Professor Rong Xinjiang elected British Academy Corresponding Fellow
Peking : Rong Xinjiang, Boya chair professor in the Department of History at Peking University, was elected as a Corresponding Fellow of the British Academy on July 22.
Founded in 1902, the British Academy is the UK’s highest-ranking academic institution for humanities and social sciences. The fellowship of the Academy is organized into 21 subject sections. Each year, the British Academy elects up to 52 UK-based Fellows, 20 foreign Corresponding Fellows and 4 Honorary Fellows, the highest honor bestowed upon scholars in recognition of academic distinction in humanities and social sciences. Professor Rong is the only Chinese scholar among this year’s Corresponding Fellows.

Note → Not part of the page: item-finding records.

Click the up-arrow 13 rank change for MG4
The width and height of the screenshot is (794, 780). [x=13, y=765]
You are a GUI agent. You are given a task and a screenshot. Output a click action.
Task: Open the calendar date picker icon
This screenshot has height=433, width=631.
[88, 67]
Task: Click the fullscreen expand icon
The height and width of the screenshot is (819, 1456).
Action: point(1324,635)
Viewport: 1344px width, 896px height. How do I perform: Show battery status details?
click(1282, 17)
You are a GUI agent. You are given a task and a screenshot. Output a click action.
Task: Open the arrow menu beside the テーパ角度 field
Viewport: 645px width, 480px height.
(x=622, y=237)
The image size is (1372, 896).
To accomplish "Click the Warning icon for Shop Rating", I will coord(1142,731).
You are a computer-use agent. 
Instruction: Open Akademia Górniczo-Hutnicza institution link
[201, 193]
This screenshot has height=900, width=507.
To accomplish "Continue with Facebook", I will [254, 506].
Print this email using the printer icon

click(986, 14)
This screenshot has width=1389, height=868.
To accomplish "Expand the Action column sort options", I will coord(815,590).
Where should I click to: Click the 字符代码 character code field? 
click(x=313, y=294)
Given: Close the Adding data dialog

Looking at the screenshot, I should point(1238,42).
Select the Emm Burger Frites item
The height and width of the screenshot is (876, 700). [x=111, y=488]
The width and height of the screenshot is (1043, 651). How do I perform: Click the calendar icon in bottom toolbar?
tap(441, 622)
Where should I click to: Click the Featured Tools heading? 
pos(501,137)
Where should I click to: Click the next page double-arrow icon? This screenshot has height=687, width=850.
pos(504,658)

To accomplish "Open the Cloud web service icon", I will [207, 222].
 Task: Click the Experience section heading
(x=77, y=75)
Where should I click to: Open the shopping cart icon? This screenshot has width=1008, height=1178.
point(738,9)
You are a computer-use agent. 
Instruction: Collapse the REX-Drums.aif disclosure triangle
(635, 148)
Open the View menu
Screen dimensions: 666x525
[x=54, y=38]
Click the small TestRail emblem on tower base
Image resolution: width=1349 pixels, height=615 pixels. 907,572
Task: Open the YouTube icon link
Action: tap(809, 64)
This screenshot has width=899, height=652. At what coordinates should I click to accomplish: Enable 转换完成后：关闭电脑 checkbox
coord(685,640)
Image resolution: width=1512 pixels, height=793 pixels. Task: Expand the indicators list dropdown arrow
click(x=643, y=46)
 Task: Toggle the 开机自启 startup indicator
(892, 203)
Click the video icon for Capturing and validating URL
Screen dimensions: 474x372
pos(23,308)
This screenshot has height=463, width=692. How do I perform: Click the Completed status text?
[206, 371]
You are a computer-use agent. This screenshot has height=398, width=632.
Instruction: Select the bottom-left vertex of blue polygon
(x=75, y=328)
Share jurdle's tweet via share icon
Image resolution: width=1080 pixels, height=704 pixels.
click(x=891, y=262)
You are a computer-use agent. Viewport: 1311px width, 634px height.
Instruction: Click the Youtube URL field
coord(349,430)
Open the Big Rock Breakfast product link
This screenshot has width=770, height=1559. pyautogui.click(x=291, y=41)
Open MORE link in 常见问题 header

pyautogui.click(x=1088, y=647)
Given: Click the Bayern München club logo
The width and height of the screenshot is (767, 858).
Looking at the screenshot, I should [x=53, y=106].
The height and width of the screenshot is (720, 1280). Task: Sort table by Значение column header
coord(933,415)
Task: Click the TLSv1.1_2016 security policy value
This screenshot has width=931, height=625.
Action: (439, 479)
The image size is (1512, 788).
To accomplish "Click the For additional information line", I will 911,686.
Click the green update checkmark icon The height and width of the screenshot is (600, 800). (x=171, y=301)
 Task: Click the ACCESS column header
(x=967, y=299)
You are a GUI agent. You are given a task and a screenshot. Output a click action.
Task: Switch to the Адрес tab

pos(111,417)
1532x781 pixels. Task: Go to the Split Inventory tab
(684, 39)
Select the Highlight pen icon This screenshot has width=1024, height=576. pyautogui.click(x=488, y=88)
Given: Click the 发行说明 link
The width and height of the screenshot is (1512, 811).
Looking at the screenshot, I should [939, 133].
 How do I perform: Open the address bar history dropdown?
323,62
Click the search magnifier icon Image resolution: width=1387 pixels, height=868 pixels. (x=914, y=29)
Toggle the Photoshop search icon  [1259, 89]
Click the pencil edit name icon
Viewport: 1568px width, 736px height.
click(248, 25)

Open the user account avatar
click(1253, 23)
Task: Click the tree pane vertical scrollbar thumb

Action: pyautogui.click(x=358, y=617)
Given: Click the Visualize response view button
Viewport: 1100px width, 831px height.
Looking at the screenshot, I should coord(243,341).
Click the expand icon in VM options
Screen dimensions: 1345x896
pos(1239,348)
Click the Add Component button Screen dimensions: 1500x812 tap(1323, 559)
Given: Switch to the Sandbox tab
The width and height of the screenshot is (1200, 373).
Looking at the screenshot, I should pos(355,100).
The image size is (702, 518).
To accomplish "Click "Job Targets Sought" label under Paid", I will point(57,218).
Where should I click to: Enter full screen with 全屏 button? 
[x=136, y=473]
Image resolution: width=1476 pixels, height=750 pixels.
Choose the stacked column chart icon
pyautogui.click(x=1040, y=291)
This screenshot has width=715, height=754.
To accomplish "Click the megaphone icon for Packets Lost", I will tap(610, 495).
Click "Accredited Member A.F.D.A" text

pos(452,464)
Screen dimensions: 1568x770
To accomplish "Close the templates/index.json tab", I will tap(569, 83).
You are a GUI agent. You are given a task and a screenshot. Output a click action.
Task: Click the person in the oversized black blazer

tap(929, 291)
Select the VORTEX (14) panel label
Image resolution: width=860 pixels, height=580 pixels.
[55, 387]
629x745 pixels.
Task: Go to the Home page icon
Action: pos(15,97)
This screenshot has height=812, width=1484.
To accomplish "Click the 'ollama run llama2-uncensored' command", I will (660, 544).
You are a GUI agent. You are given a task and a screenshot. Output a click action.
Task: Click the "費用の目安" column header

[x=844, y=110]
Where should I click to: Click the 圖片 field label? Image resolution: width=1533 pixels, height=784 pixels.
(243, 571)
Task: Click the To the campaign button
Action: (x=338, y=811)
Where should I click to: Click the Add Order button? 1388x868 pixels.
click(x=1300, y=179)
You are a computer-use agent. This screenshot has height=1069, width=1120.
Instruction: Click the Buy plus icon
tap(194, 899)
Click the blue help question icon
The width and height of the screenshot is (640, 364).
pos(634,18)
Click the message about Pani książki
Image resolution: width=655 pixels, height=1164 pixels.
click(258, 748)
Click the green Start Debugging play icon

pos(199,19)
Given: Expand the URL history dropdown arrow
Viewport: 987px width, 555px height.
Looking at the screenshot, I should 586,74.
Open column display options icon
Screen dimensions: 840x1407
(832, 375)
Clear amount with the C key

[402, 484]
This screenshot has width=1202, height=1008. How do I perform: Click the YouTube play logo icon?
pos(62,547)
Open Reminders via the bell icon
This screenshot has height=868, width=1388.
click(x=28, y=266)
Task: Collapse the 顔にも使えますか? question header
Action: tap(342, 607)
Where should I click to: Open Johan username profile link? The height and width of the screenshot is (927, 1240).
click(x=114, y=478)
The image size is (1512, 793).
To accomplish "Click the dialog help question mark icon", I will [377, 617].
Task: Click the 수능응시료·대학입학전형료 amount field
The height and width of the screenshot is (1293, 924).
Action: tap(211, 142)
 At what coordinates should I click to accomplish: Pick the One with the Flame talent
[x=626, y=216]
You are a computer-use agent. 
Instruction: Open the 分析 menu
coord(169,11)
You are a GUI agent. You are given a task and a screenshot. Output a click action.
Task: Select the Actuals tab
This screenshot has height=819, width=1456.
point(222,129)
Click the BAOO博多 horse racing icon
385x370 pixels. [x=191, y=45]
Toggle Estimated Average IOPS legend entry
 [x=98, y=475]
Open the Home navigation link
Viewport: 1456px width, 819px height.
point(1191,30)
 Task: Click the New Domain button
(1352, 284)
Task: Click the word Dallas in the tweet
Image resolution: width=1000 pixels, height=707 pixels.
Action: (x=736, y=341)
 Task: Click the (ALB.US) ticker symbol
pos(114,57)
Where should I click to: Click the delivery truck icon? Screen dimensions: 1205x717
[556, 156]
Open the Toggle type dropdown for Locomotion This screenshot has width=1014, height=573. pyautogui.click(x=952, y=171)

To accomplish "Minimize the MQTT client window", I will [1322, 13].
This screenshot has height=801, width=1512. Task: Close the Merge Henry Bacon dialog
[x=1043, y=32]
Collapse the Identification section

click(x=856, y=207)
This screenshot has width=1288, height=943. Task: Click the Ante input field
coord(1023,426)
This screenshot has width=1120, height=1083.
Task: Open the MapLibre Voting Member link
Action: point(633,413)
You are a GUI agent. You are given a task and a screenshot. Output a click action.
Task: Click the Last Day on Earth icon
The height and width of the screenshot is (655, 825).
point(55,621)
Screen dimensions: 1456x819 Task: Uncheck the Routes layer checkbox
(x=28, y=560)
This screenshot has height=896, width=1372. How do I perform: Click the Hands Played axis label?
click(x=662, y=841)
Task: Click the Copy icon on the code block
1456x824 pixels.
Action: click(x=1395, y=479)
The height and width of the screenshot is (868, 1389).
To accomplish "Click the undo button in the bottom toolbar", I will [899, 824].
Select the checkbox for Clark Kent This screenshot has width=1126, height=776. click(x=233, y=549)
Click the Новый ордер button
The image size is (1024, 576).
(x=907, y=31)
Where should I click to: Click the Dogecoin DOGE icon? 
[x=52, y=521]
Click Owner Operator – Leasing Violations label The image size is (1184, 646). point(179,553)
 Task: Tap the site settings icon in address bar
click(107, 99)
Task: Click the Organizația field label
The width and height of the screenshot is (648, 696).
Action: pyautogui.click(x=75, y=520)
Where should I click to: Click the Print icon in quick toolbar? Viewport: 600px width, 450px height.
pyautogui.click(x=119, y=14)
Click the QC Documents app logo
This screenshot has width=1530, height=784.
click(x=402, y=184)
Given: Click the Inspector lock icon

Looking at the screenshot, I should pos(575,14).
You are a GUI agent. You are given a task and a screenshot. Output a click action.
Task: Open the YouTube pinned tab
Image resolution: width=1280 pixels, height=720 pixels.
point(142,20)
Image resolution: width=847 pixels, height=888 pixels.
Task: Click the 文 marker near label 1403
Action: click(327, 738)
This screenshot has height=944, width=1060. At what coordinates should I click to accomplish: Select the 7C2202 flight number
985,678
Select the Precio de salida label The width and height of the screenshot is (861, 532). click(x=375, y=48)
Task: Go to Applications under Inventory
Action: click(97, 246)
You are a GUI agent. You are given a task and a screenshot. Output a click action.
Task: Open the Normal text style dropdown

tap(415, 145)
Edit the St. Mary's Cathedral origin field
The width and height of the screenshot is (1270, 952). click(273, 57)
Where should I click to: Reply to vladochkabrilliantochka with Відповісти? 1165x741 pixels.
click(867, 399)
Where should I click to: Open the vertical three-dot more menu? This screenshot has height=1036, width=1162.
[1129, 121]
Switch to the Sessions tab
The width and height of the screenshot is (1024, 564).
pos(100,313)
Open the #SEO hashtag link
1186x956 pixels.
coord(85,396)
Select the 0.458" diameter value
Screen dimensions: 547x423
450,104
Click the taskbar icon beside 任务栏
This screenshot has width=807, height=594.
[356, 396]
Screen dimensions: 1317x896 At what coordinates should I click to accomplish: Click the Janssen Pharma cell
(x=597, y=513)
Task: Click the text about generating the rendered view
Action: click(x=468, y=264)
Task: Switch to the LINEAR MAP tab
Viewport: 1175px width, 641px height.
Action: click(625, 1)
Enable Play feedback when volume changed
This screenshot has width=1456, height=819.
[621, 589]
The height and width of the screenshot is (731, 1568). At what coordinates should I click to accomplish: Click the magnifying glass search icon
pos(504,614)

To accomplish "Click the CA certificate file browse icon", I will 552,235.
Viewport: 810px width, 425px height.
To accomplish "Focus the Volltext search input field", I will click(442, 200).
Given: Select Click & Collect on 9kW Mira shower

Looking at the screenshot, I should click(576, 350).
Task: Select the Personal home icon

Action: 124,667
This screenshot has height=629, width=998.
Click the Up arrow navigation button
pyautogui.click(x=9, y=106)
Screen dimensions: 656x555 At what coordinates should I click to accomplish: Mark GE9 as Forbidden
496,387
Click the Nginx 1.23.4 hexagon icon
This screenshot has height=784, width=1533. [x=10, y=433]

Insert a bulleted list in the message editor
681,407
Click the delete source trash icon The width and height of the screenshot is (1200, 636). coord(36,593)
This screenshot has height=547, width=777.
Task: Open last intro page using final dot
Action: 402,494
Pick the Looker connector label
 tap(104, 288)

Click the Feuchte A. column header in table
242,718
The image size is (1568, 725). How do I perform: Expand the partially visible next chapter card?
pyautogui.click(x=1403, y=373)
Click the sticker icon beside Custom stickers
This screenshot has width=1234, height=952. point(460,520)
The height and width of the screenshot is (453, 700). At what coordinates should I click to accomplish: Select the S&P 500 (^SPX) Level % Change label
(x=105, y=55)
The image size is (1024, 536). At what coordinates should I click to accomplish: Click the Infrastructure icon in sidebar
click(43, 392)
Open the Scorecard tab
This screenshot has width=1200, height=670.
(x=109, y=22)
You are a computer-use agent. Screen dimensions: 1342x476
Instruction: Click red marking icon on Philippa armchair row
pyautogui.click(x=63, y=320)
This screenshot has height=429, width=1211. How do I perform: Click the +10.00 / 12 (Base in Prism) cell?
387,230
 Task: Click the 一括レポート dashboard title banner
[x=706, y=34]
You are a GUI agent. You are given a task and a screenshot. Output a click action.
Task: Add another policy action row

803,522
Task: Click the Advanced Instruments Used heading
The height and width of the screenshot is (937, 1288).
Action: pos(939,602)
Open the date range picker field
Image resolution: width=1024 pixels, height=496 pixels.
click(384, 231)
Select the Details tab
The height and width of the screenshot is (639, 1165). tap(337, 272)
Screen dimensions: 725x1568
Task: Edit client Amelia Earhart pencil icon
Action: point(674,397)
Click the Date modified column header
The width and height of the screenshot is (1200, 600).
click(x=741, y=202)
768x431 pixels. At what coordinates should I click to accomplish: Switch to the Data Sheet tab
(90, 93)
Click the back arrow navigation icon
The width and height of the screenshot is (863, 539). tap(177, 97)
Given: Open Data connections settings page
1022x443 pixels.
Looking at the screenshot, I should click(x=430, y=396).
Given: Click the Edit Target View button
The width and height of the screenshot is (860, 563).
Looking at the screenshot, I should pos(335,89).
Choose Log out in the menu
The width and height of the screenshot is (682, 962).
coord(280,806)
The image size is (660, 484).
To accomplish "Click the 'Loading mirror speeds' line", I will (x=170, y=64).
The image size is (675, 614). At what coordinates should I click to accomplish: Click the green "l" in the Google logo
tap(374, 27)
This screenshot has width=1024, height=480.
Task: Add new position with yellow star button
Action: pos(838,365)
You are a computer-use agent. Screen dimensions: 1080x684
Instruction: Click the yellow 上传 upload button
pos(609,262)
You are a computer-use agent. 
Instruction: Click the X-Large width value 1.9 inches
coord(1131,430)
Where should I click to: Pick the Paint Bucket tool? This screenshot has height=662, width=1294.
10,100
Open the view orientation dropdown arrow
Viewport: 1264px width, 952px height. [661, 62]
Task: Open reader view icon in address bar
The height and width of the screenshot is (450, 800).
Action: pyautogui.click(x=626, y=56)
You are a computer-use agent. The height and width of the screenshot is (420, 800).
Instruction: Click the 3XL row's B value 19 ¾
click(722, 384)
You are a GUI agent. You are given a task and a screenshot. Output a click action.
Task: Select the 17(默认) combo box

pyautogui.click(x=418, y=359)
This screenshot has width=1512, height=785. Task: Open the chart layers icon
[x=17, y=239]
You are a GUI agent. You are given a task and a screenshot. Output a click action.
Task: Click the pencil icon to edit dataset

Professor Rong enrolled at Peking University in 1978 and stayed on to teach in 1985. He has made outstanding contributions in the fields of the history of Sino-Western cultural exchanges, the Silk Road, the Chinese history during the Sui and Tang Dynasties, the history of Central Asia, and the studies of Dunhuang and Turpan documents. In addition to numerous prominent publications like Eighteen Lectures on Dunhuang and The Silk Road and Cultural Interaction between East and West, he has also published hundreds of articles and monographs in foreign languages, making him an internationally renowned Dunhuang scholar and historian.